Angst, Scham und Crème fraîche: Eine Woche lang nur saisonal-regional ernähren – ein Selbstversuch

Während der Grünen Woche wollte unser Autor nur essen, was aus der Region kommt. Er scheiterte. Und lernte, warum es eine andere Agrarpolitik braucht.

1. Die Idee

Eine Woche lang will ich mich nur saisonal-regional ernähren. Es ist Grüne Woche, Essen ist politisch, Klimawandel, artgerechte Tierhaltung, Julia Klöckner sagt, der Verbraucher ist mitverantwortlich dafür, was bei ihm auf den Tisch kommt. Ich will ein mündiger Verbraucher sein – nur das kaufen, was im Januar in Berlin und Brandenburg so wächst.

Diese Art der regionalen und saisonalen Ernährung führt zu weniger Emissionen, weil ein LKW aus Görlsdorf eben weniger Benzin verbraucht als einer, der aus Spanien nach Berlin fahren muss. Und ein Apfel aus Neuseeland mit dem Flieger kommen muss, während der Apfel aus Brandenburg das Auto nehmen kann.

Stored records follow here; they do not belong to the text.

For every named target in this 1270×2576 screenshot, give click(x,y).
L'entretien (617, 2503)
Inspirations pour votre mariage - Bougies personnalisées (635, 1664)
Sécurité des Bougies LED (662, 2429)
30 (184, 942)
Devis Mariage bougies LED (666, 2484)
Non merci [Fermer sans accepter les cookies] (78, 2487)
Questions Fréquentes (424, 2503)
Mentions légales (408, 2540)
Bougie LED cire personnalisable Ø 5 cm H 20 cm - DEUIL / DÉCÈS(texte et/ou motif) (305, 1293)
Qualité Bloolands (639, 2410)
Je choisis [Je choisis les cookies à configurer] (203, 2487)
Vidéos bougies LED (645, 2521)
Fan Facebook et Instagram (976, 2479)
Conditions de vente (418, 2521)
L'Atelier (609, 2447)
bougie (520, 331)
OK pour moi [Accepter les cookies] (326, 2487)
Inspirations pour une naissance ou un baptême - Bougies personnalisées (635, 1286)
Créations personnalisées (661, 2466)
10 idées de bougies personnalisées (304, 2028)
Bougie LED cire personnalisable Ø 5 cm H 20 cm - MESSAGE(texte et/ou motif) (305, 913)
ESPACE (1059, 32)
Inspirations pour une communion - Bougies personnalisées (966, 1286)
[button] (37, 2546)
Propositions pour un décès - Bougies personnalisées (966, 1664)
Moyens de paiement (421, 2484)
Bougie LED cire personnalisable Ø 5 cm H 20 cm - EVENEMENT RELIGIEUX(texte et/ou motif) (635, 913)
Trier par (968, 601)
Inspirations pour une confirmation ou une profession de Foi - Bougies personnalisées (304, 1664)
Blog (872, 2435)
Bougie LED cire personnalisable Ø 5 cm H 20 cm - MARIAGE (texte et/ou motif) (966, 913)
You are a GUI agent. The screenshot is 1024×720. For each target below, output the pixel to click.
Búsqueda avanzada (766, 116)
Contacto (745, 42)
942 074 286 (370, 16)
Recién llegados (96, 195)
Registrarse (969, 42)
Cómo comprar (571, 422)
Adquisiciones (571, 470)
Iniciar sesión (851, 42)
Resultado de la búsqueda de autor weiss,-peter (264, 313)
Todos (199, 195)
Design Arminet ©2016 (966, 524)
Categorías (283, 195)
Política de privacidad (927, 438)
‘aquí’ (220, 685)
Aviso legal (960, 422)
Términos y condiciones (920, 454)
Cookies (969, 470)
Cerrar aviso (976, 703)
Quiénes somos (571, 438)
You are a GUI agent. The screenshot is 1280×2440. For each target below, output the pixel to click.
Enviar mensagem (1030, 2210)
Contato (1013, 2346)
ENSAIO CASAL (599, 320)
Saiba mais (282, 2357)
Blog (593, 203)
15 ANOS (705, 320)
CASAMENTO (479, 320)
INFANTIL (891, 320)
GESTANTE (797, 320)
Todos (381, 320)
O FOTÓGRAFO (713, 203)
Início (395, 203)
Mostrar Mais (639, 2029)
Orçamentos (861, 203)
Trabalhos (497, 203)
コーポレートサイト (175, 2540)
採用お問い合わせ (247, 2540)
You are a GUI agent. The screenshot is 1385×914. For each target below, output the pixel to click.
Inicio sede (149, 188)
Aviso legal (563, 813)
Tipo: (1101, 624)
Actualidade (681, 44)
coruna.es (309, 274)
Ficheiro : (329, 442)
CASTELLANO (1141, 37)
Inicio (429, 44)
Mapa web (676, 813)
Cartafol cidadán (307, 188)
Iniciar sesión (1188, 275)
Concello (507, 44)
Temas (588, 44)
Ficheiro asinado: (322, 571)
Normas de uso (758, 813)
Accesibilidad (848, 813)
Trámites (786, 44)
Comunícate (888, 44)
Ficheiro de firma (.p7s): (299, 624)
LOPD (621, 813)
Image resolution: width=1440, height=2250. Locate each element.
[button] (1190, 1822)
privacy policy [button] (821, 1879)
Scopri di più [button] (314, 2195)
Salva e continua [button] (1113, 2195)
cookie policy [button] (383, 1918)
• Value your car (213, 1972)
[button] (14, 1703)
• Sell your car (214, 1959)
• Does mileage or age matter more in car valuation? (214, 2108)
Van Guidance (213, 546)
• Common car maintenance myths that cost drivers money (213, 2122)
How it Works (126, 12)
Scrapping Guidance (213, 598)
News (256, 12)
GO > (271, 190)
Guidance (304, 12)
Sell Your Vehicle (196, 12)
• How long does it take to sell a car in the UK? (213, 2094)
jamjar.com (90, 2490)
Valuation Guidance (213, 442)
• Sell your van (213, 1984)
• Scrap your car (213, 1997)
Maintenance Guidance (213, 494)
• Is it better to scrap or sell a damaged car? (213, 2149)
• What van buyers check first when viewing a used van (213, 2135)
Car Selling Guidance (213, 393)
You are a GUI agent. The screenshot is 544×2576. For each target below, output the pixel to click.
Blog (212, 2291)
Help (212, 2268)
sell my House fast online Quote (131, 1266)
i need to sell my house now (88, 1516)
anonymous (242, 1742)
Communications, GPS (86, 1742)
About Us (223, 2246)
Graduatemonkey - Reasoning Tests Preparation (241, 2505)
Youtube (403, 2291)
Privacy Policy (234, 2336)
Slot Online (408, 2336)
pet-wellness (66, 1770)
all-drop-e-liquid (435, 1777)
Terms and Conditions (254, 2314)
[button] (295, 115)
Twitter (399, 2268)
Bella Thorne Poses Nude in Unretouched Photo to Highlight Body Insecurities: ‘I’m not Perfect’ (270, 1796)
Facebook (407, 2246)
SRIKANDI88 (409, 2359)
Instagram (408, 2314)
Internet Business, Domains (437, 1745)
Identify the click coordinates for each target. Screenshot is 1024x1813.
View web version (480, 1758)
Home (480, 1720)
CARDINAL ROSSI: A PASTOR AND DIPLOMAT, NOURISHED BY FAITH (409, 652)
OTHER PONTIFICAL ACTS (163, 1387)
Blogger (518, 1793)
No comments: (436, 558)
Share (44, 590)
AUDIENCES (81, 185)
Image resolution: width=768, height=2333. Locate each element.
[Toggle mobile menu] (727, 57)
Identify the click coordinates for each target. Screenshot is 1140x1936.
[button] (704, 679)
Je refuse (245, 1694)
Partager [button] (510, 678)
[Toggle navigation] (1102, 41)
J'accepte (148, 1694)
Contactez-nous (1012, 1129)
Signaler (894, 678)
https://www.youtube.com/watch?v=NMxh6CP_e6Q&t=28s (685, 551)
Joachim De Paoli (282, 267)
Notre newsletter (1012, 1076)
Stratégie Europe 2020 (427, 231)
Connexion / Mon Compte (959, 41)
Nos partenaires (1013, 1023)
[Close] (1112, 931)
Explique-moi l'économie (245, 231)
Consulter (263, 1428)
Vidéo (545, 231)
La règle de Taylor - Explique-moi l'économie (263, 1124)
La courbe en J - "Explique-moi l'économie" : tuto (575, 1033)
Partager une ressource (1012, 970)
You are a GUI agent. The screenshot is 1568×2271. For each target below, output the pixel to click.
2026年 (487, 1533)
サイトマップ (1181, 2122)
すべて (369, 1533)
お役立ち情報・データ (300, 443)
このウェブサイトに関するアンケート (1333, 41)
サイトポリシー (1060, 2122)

Genau definiert ist der Regionalbegriff nicht. Ich sage mir: Berlin, Brandenburg und Polen ist okay. Was Saison hat, beantwortet der Saisonkalender: Weißkohl, Karotte, Steckrüben, rote und bunte Bete, Champignons, Wirsing, solche Sachen. Sehr knollenlastig. Beim Obst ist die Liste unkompliziert kurz. Das Einzige, was ich essen kann, sind Äpfel, die seit dem Sommer eingelagert sind.

Essen oder nicht essen, das ist hier die Frage.
Essen oder nicht essen, das ist hier die Frage.

© Kai-Uwe Heinrich

2. Euphorie

Ich bin gut vorbereitet: In Supermärkten gibt es ja immer mehr regionales Gemüse, ich muss mir also keine Sorgen machen. Im Internet schreiben Familienblogger, sie hätten bei dem Experiment die ganze Woche durchgeplant, aber das finde ich unnötig. Ich brauche nicht groß Rezepte zu googlen, ich nehme von dem, was da ist und improvisiere dann in der Küche. Ich koche gern, ich esse alles. Gar kein Problem also. Tag eins ist ein Samstag, die Sonne scheint, ich gehe zu meinem ersten Großeinkauf: Der Ökomarkt am Chamissoplatz.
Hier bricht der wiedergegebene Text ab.